The extraction and recognition of text from multimedia document images

Almost all the current commercial OCR machines employ matrix matching, resulting in high speed and accuracy, but a severely restrictive range of recognized fonts. Published algorithms conversely, concentrate on feature extraction for font independence, yet they have previously been too slow for commercial use. Current algorithms also fail to distinguish between text and non-text images. This thesis presents a new approach to the automatic extraction of text from multimedia printed documents. An edge detection algorithm, which is capable of extracting the outlines of text from a grey level image, is used to obtain a high level of discrimination between text and non-text. An additional benefit is that text of any colour can be read from almost any background, provided that the contrast is reasonable. The outlines are approximated by polygons using a fast two-stage algorithm.
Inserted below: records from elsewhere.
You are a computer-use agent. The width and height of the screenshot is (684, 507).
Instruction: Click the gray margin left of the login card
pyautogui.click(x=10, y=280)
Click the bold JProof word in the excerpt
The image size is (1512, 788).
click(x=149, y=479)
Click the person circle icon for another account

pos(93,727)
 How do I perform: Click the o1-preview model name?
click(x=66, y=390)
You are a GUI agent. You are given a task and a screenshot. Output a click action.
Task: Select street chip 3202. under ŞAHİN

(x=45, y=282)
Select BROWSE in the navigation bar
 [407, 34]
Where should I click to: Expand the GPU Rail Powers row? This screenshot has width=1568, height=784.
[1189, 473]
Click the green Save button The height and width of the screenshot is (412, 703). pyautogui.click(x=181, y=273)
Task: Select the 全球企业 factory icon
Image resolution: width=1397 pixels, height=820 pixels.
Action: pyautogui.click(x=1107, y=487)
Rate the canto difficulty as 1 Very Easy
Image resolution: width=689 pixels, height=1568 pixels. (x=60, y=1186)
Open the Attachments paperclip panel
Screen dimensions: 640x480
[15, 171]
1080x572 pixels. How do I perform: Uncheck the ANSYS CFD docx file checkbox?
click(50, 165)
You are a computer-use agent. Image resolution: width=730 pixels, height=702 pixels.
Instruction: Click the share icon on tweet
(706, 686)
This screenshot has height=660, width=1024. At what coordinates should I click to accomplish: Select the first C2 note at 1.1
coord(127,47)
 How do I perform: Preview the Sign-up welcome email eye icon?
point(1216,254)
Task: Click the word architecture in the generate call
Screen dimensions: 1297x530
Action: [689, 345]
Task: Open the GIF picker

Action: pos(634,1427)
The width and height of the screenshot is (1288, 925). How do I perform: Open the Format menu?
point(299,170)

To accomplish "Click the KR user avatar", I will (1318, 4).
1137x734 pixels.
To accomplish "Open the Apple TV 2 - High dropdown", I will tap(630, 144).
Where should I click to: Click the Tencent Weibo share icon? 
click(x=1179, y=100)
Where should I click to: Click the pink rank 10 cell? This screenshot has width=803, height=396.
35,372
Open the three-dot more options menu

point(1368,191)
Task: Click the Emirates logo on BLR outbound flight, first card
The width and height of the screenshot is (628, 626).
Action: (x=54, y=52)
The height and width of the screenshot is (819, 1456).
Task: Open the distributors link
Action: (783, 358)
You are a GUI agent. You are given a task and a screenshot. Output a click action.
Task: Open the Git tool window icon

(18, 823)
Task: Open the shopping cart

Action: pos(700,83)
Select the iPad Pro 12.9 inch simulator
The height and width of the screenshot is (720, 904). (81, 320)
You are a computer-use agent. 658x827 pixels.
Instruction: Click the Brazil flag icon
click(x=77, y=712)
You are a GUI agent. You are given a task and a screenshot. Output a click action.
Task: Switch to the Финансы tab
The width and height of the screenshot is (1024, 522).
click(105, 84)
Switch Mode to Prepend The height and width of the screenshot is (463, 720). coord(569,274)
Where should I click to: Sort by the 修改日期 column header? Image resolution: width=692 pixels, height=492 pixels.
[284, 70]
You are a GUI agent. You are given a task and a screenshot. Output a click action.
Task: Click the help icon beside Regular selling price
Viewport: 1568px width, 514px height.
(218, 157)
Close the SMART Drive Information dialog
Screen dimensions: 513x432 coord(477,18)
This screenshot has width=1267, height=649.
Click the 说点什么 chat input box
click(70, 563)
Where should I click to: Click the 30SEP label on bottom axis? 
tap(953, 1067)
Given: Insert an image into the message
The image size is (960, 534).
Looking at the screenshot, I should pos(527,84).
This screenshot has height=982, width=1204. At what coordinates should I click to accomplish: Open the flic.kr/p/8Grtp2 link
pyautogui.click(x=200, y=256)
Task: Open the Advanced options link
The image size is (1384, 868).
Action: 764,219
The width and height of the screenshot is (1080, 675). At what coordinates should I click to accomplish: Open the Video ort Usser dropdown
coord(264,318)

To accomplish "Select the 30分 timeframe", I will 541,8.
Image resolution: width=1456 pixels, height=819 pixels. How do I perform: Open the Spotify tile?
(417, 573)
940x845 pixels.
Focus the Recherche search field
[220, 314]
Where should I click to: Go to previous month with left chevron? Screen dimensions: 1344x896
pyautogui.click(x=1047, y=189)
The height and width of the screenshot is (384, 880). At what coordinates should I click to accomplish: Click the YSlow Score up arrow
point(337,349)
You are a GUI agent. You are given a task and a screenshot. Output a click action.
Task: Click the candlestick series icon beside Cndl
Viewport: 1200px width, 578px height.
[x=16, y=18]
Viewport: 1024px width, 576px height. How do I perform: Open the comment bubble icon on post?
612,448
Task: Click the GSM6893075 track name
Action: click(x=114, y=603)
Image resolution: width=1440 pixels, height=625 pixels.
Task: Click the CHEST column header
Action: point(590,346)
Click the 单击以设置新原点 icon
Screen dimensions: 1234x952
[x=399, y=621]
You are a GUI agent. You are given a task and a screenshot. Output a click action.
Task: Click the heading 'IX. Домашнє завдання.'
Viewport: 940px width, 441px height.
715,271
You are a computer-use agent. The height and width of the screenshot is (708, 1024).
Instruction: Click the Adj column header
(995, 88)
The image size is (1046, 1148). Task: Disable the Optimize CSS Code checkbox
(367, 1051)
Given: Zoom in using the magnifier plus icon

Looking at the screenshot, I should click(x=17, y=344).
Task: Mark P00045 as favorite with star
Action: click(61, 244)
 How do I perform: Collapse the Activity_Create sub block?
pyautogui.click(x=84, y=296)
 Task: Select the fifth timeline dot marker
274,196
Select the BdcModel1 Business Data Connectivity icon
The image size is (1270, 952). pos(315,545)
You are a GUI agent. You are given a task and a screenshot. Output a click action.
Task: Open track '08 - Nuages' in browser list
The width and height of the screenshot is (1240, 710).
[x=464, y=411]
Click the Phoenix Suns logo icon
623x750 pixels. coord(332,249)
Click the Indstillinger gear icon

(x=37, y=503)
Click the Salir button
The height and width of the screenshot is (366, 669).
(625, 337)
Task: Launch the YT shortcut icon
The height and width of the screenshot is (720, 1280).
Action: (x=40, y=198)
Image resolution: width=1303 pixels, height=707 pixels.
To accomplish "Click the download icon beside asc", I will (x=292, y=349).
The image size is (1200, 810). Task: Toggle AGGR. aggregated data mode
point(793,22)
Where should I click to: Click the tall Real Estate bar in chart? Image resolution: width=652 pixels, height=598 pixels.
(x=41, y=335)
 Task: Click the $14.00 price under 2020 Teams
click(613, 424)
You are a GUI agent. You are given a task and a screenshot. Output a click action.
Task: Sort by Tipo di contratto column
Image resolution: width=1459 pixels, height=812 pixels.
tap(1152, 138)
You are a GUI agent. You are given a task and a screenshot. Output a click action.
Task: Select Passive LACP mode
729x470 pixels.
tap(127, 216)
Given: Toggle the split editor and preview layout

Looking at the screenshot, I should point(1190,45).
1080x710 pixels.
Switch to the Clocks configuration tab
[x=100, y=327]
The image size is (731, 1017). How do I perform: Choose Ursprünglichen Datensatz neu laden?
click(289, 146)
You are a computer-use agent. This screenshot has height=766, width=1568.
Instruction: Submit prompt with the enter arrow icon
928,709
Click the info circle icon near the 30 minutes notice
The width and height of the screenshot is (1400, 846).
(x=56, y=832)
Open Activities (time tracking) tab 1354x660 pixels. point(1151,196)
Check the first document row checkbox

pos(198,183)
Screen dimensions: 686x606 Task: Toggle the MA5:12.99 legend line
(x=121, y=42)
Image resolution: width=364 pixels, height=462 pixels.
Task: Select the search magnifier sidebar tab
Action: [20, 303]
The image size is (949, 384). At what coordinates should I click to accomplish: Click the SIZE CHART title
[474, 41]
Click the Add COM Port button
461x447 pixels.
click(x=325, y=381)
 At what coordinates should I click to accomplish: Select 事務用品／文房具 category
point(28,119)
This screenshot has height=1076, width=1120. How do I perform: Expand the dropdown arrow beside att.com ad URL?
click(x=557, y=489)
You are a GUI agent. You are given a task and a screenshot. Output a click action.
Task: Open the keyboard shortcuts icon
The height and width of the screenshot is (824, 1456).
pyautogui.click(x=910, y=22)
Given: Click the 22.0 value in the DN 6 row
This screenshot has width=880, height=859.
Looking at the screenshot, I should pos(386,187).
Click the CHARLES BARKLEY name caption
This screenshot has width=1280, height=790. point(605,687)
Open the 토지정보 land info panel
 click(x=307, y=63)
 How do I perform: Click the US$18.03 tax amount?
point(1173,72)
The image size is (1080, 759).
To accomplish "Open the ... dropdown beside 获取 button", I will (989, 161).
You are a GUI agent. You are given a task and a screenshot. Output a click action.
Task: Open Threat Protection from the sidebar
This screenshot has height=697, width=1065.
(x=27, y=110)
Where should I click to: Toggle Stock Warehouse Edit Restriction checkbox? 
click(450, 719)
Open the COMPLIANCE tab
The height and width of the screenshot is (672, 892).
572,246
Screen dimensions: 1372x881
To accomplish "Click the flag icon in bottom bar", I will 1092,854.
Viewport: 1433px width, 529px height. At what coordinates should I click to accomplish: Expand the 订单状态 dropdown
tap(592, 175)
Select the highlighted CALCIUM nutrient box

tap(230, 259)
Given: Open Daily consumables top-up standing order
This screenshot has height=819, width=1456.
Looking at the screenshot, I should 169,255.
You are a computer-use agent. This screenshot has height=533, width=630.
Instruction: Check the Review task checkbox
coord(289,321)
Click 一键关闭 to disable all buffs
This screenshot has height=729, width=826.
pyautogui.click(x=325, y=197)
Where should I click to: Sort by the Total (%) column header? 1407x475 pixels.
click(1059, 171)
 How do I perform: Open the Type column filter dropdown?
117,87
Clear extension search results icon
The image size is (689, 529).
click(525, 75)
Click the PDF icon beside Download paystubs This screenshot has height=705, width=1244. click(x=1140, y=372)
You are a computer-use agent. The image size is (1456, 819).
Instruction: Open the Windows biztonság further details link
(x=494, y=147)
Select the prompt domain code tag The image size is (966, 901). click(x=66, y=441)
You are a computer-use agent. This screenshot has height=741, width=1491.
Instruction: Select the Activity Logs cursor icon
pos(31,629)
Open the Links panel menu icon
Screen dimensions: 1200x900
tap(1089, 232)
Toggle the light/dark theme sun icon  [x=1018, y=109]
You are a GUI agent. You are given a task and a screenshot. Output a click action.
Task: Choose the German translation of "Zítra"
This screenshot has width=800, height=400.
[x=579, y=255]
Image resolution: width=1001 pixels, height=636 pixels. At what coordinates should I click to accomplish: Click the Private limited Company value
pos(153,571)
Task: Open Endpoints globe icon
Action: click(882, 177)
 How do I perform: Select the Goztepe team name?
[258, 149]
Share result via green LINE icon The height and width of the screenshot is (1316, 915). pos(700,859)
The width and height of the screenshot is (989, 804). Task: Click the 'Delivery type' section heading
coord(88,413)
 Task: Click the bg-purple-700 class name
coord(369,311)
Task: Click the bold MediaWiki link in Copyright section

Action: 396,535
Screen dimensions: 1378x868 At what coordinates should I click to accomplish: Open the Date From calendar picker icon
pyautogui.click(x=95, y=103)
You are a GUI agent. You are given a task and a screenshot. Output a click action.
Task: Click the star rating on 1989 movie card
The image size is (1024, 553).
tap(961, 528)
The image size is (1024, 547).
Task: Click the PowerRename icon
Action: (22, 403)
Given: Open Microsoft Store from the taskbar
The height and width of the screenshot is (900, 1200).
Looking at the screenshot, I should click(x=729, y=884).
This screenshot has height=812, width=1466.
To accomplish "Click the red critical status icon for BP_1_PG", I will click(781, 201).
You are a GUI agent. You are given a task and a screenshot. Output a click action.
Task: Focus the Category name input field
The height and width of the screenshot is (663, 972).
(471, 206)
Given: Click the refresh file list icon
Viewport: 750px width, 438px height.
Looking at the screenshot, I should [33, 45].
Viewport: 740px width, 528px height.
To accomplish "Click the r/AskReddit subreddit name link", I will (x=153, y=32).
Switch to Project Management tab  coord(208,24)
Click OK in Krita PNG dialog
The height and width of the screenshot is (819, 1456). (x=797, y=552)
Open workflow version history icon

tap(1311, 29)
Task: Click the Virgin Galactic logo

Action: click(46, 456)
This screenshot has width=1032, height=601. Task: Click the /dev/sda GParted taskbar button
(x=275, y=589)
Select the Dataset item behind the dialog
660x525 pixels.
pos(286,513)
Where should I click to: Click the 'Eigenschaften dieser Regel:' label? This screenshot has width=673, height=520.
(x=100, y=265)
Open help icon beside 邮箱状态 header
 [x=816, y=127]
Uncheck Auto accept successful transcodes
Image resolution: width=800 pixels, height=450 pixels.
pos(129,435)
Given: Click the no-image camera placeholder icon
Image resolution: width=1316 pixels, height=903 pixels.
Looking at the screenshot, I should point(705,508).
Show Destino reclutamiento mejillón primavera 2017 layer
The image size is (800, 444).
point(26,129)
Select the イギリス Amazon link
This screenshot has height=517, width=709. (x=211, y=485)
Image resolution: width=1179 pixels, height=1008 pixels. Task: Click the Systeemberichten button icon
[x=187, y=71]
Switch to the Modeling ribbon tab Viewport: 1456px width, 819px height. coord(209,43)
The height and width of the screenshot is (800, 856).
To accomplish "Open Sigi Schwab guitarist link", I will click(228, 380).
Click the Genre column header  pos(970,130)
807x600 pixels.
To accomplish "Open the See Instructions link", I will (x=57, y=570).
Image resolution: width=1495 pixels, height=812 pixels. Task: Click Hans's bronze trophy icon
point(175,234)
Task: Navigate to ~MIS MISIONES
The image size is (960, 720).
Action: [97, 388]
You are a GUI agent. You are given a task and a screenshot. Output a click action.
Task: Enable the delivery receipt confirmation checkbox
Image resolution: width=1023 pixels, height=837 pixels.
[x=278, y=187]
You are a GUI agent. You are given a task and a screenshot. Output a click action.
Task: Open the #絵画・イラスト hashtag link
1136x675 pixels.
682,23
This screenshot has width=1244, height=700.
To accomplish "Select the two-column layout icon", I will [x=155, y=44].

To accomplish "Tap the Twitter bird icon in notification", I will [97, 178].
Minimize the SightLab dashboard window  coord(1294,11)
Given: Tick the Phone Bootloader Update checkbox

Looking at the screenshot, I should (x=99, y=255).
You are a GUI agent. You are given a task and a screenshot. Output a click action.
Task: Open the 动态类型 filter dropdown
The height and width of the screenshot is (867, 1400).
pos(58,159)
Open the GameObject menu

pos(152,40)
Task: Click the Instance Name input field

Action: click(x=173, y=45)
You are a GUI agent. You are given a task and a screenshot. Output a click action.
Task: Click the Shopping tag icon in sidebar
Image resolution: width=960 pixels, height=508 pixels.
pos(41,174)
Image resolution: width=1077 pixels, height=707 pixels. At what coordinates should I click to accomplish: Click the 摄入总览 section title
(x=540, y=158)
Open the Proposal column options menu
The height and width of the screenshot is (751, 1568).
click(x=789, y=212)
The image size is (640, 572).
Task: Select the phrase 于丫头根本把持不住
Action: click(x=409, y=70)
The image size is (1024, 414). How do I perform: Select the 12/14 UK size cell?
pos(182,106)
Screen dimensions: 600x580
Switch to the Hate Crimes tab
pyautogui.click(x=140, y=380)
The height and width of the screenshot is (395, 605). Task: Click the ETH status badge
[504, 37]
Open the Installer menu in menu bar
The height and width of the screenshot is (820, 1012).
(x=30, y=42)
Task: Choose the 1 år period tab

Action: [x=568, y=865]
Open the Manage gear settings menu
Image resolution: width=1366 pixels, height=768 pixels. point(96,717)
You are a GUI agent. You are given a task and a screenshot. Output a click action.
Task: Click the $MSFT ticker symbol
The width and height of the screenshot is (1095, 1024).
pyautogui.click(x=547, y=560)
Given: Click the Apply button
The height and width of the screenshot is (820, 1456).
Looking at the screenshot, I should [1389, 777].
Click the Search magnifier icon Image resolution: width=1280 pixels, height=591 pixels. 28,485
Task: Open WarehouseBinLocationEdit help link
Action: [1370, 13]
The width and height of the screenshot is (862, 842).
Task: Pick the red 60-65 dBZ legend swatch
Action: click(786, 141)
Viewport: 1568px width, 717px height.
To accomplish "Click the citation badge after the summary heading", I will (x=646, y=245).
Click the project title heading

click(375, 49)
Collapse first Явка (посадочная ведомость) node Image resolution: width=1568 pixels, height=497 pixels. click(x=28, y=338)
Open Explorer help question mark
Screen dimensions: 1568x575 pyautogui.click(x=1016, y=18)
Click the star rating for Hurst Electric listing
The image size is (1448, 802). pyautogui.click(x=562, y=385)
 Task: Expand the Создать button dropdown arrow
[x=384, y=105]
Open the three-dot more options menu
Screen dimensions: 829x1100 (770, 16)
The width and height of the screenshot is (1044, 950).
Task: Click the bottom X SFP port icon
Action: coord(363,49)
A feature extraction approach to font independent character recognition is described, which uses these outline polygons. It is shown that highly accurate and fast recognition can be achieved using a remarkably small number of carefully chosen features. The results show that after training on only seven quite similar fonts, the recognition algorithm provides greater than 95% accuracy on fonts different to the training set. A more complex edge extraction algorithm is also described. This is capable of extracting text and line graphics from an arbitrary page. Although not essential for character recognition, this algorithm is useful for the interpretation of engineering drawings. As a further contribution to this problem, a thinning algorithm is defined, which is non-iterative and uses the polygonal approximated outlines from the edge extractor.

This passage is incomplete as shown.